Segundo Amado, o documento da Associação Nacional da Indústria de Armas e Munições (Aniam) foi encaminhado a Mucio em 14 de dezembro, cinco dias depois de Lula anunciá-lo à frente da Defesa. O presidente da entidade, Salesio Nuhs, afirmou que as propostas eram apresentadas “em nome do segmento de armas e munições”. As informações constam de um levantamento do Instituto Sou da Paz.
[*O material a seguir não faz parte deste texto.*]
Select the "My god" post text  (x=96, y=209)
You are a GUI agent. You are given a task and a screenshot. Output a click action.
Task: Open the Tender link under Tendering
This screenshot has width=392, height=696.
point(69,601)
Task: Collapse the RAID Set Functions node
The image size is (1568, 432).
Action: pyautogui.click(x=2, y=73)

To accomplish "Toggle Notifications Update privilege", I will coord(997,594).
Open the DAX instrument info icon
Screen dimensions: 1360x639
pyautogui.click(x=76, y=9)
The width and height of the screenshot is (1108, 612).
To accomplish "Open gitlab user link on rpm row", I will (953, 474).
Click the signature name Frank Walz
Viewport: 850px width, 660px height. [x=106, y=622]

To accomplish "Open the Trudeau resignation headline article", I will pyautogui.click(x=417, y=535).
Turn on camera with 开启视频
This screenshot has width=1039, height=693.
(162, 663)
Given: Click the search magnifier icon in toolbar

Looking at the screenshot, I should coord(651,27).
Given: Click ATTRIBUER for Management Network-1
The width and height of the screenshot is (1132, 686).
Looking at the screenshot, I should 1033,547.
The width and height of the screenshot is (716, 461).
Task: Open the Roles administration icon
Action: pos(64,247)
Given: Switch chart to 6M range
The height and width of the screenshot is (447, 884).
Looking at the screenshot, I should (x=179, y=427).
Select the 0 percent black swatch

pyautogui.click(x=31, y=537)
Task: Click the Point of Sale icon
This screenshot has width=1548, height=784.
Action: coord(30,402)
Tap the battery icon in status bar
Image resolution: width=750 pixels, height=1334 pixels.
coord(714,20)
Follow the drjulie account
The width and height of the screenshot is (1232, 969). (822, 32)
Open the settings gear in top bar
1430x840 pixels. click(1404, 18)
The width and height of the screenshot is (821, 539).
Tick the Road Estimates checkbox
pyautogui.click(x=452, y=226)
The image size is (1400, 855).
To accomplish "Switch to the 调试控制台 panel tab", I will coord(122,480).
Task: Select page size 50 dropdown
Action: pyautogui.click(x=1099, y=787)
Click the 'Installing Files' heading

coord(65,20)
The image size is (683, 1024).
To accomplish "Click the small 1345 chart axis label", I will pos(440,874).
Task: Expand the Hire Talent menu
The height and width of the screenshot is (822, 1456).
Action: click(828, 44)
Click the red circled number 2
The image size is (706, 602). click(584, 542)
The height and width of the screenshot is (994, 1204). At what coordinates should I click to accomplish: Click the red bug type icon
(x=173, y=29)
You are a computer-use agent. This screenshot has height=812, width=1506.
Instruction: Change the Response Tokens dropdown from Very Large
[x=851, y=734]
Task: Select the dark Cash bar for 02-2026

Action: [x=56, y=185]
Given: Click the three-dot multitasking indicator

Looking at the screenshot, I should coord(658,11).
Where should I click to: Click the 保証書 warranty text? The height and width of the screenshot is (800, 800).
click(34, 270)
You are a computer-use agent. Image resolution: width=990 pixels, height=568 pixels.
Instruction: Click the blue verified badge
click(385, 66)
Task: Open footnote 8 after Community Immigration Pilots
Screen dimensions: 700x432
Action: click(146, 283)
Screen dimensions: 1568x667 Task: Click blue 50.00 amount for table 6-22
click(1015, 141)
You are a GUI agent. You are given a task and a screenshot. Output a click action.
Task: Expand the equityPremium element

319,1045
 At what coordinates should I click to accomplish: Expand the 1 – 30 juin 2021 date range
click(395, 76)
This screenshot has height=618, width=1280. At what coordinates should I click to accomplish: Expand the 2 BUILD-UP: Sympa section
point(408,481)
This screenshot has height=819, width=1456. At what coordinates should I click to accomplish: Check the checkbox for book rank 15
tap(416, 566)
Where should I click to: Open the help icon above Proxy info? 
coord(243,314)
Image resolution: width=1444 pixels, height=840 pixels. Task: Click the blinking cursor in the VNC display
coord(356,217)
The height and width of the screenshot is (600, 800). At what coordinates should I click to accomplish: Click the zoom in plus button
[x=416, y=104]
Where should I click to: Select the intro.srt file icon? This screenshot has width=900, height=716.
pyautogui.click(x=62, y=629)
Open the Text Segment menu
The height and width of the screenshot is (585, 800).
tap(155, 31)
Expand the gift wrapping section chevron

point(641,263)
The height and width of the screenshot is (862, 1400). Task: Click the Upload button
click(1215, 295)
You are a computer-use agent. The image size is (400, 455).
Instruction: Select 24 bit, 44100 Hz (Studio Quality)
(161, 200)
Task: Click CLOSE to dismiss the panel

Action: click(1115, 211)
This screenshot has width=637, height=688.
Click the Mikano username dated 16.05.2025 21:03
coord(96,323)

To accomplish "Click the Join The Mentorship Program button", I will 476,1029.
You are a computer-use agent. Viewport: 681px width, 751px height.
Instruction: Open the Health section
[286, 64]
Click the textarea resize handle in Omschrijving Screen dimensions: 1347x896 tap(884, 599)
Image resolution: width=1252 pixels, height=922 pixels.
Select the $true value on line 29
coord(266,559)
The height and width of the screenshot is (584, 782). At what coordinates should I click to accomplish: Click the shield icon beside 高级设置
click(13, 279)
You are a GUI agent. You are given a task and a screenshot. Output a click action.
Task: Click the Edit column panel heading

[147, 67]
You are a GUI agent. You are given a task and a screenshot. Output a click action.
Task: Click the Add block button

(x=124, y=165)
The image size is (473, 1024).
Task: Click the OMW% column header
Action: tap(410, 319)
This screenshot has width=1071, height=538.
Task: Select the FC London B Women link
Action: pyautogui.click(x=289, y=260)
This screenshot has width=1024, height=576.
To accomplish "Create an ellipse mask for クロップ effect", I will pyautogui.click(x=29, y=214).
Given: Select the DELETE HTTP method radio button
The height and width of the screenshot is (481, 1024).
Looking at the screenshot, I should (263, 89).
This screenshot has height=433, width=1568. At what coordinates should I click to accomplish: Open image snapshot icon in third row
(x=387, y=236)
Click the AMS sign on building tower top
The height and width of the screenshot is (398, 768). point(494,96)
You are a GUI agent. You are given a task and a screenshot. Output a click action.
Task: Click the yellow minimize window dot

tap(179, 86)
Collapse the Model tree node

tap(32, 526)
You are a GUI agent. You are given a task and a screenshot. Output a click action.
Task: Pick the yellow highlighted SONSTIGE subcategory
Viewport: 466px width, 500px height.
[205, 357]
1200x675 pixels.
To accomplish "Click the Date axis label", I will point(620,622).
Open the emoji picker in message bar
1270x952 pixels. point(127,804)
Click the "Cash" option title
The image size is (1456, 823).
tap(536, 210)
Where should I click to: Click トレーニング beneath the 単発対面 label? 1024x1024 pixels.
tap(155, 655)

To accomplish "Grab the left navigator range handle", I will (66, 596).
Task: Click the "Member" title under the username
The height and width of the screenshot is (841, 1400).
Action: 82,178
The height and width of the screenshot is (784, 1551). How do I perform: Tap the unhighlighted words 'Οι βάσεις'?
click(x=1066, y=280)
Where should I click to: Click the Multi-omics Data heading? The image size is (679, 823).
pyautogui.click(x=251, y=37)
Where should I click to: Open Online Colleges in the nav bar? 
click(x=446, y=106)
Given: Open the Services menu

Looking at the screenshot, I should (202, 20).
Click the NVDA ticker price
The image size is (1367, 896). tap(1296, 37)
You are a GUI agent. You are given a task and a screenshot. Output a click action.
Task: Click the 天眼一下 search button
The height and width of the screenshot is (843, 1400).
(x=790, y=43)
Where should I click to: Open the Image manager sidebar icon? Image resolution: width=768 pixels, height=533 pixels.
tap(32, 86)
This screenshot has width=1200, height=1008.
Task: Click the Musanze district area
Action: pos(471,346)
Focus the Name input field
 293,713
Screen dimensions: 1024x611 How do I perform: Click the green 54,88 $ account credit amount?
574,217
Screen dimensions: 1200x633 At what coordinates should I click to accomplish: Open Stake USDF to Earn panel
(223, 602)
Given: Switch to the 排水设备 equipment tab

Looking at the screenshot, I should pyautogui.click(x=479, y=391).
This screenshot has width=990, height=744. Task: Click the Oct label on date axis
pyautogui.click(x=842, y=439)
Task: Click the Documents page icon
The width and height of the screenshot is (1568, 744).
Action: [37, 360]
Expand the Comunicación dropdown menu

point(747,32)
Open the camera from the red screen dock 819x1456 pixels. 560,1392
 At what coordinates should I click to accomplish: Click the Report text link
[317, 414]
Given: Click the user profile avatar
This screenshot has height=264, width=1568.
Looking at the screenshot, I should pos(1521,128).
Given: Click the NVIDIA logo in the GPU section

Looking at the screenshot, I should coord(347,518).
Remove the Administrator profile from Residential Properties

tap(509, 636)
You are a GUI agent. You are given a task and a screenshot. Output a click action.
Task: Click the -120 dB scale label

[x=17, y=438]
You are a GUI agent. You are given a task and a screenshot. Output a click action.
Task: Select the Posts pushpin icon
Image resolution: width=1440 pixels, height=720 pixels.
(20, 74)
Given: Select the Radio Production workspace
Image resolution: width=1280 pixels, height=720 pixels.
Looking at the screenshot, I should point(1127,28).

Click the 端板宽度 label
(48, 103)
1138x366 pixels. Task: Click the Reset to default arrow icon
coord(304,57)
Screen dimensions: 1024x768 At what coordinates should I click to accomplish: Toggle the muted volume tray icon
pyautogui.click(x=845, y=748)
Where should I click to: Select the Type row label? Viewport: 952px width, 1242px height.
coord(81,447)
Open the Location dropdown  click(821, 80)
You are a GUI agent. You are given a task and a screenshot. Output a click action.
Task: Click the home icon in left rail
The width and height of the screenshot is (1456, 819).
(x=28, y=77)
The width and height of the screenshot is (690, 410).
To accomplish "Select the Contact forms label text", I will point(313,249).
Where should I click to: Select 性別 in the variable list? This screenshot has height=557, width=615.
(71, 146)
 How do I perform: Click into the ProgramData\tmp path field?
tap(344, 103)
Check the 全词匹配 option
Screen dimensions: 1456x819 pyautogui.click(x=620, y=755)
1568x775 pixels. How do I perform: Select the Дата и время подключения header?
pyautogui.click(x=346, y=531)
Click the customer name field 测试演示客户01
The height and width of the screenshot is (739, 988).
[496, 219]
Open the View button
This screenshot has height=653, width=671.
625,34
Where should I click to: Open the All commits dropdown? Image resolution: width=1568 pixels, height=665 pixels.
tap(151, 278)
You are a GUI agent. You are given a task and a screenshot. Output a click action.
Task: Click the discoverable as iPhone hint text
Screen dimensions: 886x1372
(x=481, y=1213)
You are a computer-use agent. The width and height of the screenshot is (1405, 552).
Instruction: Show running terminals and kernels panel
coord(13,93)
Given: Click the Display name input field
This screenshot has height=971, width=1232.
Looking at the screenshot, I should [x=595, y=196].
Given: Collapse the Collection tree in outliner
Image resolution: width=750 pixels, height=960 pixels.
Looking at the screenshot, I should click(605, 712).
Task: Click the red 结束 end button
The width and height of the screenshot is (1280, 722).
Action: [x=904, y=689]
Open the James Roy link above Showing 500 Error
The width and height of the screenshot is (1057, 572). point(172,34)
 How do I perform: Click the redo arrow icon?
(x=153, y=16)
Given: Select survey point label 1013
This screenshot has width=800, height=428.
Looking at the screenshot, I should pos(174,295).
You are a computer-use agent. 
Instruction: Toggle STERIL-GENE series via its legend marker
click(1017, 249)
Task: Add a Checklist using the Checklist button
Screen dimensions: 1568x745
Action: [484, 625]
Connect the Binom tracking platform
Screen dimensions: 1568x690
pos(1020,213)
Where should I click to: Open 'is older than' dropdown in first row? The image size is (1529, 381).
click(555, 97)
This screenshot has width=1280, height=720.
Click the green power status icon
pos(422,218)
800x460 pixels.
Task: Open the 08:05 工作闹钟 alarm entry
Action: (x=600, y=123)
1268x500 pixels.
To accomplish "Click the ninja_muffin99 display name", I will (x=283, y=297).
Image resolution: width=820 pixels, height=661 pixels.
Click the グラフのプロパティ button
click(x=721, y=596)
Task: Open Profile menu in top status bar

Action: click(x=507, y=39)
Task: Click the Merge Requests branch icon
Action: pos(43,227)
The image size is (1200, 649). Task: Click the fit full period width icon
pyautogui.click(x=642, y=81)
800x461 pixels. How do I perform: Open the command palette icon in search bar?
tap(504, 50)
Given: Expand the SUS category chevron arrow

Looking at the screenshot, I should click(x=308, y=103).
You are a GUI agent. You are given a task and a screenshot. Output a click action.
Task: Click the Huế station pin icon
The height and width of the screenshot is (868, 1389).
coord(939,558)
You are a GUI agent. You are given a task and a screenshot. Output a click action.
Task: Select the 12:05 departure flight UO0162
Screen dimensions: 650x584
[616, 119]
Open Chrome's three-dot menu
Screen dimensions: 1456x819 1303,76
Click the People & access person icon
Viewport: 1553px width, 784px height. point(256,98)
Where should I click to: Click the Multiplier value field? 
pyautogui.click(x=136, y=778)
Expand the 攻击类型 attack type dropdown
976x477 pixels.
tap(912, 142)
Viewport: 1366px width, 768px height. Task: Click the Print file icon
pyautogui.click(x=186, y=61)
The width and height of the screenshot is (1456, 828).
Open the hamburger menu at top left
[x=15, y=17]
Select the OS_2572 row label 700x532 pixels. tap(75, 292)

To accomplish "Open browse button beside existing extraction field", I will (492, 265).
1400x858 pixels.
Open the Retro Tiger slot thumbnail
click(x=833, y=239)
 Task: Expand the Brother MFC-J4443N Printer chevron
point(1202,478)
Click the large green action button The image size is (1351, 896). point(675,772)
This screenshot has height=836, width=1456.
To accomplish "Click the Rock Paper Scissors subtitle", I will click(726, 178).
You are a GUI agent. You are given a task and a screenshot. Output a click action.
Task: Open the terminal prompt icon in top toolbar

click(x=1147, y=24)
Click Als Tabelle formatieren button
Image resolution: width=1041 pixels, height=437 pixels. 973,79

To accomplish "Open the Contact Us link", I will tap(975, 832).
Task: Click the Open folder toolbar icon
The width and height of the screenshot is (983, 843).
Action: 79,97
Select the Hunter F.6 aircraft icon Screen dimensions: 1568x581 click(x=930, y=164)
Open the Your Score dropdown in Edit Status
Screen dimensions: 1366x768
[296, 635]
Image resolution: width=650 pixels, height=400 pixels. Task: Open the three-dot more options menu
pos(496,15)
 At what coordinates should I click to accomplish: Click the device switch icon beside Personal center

Os oito pontos citados nesse documento e que foram incorporados ao decreto da última semana são os seguintes: exclusão da presunção da efetiva necessidade para obter armamento; permissão de posse de armas na extensão da propriedade rural; divisão dos caçadores, atiradores e colecionadores (CACs) por categoria; manutenção de regras para caçador de subsistência; exigência de registro no Ibama para caçador de controle; proibição de circulação de armas e munições de colecionador sem exposição autorizada; e revogação do registro a cada cinco anos.